There is this line of work that should fit your description: https://arxiv.org/pdf/2202.04200.pdf (there are older similar approaches as well). There are approaches using GANs as well. I can't say if they're popular for medical imaging data, but they're quite general.
tdgros t1_isey85z wrote
Reply to comment by eigenham in [D] Interpolation in medical imaging? by Delacroid
https://arxiv.org/pdf/2209.07162.pdf This recent paper released a dataset of 100k brain MRI images generated with a diffusion model. So things are moving a bit...
tdgros t1_ir9hdy2 wrote
Reply to comment by ThePerson654321 in [R] Google announces Imagen Video, a model that generates videos from text by Erosis
Phenaki already shows the generation of 2mn videos (using lots of prompts): https://phenaki.video/#interactive it's not that far fetched to imagine that working on longer prompts and videos...
tdgros t1_ir1914n wrote
Reply to comment by pjabrony in TIL that the construction of Fort Boyard took so long that by the time of completion it was largely obsolete.

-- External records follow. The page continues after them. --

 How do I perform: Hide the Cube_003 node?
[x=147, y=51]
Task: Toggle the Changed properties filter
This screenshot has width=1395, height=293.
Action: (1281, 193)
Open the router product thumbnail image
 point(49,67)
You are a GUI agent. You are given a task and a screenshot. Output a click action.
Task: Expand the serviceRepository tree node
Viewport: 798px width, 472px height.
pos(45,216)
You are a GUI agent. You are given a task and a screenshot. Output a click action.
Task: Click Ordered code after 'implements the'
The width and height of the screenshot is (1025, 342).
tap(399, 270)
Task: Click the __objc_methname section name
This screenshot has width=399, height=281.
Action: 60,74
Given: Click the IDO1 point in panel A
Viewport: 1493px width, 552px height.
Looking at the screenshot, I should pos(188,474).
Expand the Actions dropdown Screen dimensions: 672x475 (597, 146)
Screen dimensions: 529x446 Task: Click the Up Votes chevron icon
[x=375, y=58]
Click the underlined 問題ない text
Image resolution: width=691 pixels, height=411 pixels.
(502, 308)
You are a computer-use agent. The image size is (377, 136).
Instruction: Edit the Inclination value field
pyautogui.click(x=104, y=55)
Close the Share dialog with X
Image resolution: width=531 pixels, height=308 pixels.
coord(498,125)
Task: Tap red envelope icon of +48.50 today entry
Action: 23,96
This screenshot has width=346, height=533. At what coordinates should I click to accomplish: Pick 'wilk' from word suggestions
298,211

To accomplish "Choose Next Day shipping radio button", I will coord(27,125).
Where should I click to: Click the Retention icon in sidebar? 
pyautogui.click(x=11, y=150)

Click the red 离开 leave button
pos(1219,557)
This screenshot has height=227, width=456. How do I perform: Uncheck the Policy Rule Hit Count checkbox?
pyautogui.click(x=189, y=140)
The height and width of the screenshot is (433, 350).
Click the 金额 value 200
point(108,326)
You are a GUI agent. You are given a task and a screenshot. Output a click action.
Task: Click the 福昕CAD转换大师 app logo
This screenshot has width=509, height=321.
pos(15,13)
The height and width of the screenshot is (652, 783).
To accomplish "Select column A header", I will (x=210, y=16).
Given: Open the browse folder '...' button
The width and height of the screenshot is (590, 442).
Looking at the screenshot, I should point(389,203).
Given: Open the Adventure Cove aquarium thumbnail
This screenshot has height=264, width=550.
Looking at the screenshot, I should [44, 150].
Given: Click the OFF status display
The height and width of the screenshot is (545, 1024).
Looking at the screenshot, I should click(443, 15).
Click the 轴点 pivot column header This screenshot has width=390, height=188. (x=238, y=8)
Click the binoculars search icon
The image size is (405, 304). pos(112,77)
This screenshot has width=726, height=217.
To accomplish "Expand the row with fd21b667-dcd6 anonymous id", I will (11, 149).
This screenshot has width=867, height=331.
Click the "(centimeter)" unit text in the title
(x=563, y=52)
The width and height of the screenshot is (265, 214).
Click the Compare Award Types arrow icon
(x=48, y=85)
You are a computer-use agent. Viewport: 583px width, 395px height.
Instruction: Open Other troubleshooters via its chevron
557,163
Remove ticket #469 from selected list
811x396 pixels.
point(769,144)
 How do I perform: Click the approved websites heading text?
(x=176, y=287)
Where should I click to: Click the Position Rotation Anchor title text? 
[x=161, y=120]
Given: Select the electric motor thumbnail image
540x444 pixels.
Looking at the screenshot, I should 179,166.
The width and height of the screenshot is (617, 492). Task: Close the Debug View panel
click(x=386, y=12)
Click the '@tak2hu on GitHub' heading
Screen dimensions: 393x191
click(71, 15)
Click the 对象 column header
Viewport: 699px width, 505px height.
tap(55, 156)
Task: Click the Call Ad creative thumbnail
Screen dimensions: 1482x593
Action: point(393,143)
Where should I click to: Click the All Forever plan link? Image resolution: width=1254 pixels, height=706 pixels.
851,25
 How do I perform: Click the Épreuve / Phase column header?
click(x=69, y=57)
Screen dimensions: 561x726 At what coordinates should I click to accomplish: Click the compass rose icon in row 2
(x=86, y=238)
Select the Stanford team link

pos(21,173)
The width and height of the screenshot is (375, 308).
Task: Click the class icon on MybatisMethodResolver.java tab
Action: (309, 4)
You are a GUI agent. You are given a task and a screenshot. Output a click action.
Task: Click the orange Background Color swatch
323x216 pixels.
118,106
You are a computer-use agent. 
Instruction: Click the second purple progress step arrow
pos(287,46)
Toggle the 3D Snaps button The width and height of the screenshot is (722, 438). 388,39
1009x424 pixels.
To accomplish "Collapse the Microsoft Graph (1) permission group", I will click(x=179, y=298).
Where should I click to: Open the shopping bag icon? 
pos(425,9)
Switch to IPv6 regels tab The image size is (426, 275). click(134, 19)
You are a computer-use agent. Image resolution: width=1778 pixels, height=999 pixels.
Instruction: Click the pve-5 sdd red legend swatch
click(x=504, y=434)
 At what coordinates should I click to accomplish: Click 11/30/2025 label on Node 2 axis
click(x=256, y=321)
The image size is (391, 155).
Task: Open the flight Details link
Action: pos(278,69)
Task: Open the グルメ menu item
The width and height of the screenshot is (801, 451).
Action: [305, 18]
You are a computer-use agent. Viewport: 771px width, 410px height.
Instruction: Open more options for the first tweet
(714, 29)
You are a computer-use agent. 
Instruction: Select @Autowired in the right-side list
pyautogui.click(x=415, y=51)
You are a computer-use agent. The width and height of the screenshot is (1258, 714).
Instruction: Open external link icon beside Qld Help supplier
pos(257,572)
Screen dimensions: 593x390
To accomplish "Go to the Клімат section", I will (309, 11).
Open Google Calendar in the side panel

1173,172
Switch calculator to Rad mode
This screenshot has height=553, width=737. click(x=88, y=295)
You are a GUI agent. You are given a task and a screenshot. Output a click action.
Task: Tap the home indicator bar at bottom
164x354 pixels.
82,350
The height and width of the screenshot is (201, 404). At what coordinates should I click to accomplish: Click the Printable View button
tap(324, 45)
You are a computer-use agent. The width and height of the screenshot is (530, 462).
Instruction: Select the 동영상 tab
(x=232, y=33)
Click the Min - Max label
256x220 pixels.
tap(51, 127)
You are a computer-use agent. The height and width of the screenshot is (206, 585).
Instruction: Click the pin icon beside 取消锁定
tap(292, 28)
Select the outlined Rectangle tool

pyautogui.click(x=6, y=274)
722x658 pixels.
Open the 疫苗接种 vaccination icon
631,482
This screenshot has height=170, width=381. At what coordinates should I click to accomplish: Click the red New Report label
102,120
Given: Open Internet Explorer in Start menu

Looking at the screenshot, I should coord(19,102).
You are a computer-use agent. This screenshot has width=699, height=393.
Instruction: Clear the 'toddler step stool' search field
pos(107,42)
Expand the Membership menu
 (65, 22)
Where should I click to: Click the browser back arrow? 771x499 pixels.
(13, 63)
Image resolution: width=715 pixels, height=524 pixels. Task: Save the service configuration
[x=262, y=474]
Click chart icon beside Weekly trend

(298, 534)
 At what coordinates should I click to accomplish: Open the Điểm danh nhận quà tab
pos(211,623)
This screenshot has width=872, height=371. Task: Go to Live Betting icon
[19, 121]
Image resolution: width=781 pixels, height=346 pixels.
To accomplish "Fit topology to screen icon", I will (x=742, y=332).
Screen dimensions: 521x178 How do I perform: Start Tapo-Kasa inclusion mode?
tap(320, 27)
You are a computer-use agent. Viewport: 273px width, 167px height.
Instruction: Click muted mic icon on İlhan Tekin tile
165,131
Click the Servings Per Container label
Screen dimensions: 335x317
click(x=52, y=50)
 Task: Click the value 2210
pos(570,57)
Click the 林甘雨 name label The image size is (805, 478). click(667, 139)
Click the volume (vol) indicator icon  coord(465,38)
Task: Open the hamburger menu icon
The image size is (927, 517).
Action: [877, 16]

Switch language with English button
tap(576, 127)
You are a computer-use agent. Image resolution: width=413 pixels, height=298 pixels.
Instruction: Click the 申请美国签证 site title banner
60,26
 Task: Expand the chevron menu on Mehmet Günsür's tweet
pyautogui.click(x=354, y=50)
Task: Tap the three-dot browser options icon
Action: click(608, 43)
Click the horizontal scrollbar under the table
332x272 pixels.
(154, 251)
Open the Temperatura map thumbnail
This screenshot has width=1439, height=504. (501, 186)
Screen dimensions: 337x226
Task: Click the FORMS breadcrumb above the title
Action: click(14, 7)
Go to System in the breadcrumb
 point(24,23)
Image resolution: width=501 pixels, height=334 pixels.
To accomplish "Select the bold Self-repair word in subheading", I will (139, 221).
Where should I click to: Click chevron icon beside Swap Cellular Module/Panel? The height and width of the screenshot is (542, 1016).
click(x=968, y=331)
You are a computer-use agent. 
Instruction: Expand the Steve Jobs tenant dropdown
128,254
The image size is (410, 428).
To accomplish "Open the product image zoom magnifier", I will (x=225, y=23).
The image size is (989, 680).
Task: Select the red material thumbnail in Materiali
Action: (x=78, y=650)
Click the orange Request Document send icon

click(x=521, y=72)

Years later it found new purpose as a filming location for game shows. by SilasMarner77
Building started in 1801 and was completed in 1857
But the invention of TV took so long that the game show only started in 1990
tdgros t1_j41f1nz wrote
Reply to comment by Chemont in [R] Is there any research on allowing Transformers to spent more compute on more difficult to predict tokens? by Chemont
You'll still pay the full price at train time, right? Early decoding works by using decoders on earlier levels at train time. Conversely, if you want to spend more on some tokens, at train time, you will need to have more layers, so at some point you will hit your memory/complexity limits.